● **Task item**:
Reproduce only this part of the listing: the line with "The image size is (1203, 688).", plus every line after it through the last.
▬▬▬▬▬▬▬▬▬▬
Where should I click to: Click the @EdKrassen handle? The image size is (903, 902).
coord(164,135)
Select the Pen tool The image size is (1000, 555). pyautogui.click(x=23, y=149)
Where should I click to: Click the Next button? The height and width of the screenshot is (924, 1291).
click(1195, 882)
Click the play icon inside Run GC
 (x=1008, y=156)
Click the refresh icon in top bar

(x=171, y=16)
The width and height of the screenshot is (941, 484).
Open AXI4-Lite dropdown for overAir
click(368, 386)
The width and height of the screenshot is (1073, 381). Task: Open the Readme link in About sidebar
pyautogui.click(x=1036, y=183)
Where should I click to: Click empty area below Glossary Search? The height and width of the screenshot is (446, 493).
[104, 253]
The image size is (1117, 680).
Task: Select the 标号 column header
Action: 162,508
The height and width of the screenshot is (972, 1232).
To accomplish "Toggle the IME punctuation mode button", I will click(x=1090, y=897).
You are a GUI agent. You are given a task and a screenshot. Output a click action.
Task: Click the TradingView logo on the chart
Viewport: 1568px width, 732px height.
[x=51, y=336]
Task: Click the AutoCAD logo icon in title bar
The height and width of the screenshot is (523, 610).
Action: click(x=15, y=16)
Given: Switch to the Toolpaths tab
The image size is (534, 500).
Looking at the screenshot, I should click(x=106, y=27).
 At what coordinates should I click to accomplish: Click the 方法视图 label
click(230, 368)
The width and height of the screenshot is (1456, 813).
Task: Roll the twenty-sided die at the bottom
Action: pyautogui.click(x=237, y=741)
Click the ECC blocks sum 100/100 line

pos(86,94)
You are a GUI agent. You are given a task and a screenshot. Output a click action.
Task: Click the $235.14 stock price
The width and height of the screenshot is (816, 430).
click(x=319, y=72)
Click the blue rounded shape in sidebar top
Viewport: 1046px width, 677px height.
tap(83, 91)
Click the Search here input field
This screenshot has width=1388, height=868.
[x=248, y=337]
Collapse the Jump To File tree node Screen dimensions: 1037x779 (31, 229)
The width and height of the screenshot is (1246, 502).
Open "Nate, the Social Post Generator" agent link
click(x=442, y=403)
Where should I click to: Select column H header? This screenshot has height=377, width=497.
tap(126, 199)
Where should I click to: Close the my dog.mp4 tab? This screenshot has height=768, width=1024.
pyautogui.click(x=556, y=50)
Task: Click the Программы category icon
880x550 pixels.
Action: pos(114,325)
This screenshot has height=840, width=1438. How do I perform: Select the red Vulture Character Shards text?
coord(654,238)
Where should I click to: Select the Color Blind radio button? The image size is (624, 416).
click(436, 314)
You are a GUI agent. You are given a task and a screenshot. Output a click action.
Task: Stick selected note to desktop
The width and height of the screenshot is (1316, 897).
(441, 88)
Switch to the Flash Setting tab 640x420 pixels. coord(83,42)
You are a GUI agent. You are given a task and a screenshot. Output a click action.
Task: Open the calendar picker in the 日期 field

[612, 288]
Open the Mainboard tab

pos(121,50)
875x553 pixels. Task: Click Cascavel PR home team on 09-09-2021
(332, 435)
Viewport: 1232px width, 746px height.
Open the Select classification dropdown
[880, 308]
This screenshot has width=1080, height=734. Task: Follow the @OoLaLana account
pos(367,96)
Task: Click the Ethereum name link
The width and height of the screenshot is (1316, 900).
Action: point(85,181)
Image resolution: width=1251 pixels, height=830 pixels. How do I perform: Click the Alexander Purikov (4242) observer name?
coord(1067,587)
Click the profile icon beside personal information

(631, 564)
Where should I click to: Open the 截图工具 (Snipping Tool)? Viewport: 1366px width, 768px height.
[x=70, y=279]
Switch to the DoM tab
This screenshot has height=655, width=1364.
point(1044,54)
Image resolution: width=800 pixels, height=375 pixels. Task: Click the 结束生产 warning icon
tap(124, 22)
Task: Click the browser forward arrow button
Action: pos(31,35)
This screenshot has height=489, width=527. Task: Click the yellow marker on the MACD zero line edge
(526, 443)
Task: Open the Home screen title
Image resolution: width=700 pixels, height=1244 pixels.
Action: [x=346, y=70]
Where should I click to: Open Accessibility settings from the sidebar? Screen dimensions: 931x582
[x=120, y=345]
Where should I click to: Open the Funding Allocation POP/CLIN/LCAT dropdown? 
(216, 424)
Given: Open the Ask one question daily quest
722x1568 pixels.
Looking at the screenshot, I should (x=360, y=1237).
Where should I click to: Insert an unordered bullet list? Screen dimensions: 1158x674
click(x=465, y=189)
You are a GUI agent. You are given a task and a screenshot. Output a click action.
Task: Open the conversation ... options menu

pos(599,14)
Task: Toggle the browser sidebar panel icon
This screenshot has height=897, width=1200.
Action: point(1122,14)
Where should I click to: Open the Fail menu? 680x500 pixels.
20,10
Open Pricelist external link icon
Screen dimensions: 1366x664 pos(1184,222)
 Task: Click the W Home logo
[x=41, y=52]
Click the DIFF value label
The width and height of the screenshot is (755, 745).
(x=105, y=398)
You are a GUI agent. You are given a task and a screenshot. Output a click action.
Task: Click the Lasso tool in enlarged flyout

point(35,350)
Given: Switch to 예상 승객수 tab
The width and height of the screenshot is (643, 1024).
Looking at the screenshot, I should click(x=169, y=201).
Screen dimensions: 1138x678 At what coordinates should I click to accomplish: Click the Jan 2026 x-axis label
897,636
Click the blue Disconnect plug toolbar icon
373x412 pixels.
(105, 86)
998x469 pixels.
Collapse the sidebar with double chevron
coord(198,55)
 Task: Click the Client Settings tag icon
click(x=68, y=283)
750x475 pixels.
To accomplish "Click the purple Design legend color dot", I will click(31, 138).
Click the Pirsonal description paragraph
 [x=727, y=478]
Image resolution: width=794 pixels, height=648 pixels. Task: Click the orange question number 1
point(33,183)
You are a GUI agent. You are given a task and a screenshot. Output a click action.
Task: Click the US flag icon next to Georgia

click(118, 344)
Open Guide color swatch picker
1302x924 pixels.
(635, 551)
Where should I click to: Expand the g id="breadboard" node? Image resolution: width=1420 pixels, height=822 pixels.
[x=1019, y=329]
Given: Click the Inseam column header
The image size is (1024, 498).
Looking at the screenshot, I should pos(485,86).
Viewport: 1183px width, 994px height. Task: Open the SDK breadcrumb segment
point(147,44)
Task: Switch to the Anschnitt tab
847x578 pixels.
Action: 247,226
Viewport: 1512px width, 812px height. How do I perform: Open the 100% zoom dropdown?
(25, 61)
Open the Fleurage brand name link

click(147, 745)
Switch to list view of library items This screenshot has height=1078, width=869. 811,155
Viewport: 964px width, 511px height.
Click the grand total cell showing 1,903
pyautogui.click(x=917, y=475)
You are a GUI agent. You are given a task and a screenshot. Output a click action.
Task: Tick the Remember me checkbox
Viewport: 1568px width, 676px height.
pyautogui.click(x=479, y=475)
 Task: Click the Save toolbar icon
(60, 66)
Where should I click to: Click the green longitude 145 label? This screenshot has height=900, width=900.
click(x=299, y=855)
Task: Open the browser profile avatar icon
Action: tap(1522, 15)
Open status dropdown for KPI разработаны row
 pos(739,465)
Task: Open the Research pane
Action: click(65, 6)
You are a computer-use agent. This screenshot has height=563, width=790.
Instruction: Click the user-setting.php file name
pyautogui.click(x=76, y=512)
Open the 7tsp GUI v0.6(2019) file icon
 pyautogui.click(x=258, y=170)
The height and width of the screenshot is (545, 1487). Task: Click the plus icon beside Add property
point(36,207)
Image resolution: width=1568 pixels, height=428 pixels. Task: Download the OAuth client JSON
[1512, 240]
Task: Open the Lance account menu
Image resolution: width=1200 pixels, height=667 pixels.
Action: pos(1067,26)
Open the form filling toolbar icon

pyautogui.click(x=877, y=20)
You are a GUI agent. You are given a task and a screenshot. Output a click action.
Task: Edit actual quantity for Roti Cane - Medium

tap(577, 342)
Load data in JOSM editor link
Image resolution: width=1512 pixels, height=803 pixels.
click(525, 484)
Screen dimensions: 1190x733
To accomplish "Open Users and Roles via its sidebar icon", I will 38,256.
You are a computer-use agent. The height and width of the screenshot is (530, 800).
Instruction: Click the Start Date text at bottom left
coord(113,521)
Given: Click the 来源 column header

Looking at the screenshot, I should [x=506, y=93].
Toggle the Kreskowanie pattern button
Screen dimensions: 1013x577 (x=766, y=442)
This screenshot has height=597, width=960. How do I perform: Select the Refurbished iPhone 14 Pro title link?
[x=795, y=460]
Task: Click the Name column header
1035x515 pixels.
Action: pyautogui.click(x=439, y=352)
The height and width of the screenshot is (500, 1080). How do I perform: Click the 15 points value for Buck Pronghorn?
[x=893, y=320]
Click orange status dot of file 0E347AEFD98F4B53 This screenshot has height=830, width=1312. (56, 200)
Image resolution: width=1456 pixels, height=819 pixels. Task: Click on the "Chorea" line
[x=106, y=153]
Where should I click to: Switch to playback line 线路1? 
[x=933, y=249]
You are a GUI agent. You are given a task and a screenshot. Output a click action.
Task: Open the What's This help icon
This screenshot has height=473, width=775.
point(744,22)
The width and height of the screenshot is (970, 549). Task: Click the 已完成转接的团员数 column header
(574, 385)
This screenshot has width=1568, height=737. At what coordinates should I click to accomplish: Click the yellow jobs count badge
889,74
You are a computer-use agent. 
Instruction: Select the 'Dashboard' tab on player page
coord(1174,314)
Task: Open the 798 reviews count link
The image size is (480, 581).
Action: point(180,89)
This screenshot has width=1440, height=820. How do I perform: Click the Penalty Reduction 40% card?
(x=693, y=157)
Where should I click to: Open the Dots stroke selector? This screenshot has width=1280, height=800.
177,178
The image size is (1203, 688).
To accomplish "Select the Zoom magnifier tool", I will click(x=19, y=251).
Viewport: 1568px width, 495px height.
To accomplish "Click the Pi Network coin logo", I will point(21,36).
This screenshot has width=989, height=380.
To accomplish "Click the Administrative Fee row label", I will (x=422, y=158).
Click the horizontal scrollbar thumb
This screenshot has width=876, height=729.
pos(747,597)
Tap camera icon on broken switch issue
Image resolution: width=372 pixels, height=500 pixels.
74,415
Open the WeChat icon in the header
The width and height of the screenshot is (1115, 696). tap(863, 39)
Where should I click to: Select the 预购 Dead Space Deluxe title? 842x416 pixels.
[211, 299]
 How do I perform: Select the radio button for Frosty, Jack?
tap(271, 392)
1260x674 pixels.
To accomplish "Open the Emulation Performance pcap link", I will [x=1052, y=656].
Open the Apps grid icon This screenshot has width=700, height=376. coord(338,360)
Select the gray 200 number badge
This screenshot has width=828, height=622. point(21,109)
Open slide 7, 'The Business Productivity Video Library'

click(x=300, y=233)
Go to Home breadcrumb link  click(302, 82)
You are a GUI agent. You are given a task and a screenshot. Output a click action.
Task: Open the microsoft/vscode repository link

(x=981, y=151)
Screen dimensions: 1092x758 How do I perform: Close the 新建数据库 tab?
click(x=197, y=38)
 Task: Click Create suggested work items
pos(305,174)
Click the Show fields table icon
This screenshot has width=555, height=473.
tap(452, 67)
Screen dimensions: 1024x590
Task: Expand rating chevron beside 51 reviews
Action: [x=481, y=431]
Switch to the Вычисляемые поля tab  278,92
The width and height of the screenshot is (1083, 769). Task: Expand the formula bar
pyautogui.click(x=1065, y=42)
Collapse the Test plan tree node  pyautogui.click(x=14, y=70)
▬▬▬▬▬▬▬▬▬▬
● **Exercise solution**:
The image size is (1203, 688).
To accomplish "Select the Zoom magnifier tool", I will click(x=19, y=251).
Viewport: 1568px width, 495px height.
To accomplish "Click the Pi Network coin logo", I will point(21,36).
This screenshot has width=989, height=380.
To accomplish "Click the Administrative Fee row label", I will (x=422, y=158).
Click the horizontal scrollbar thumb
This screenshot has width=876, height=729.
pos(747,597)
Tap camera icon on broken switch issue
Image resolution: width=372 pixels, height=500 pixels.
74,415
Open the WeChat icon in the header
The width and height of the screenshot is (1115, 696). tap(863, 39)
Where should I click to: Select the 预购 Dead Space Deluxe title? 842x416 pixels.
[211, 299]
 How do I perform: Select the radio button for Frosty, Jack?
tap(271, 392)
1260x674 pixels.
To accomplish "Open the Emulation Performance pcap link", I will [x=1052, y=656].
Open the Apps grid icon This screenshot has width=700, height=376. coord(338,360)
Select the gray 200 number badge
This screenshot has width=828, height=622. point(21,109)
Open slide 7, 'The Business Productivity Video Library'

click(x=300, y=233)
Go to Home breadcrumb link  click(302, 82)
You are a GUI agent. You are given a task and a screenshot. Output a click action.
Task: Open the microsoft/vscode repository link

(x=981, y=151)
Screen dimensions: 1092x758 How do I perform: Close the 新建数据库 tab?
click(x=197, y=38)
 Task: Click Create suggested work items
pos(305,174)
Click the Show fields table icon
This screenshot has width=555, height=473.
tap(452, 67)
Screen dimensions: 1024x590
Task: Expand rating chevron beside 51 reviews
Action: [x=481, y=431]
Switch to the Вычисляемые поля tab  278,92
The width and height of the screenshot is (1083, 769). Task: Expand the formula bar
pyautogui.click(x=1065, y=42)
Collapse the Test plan tree node  pyautogui.click(x=14, y=70)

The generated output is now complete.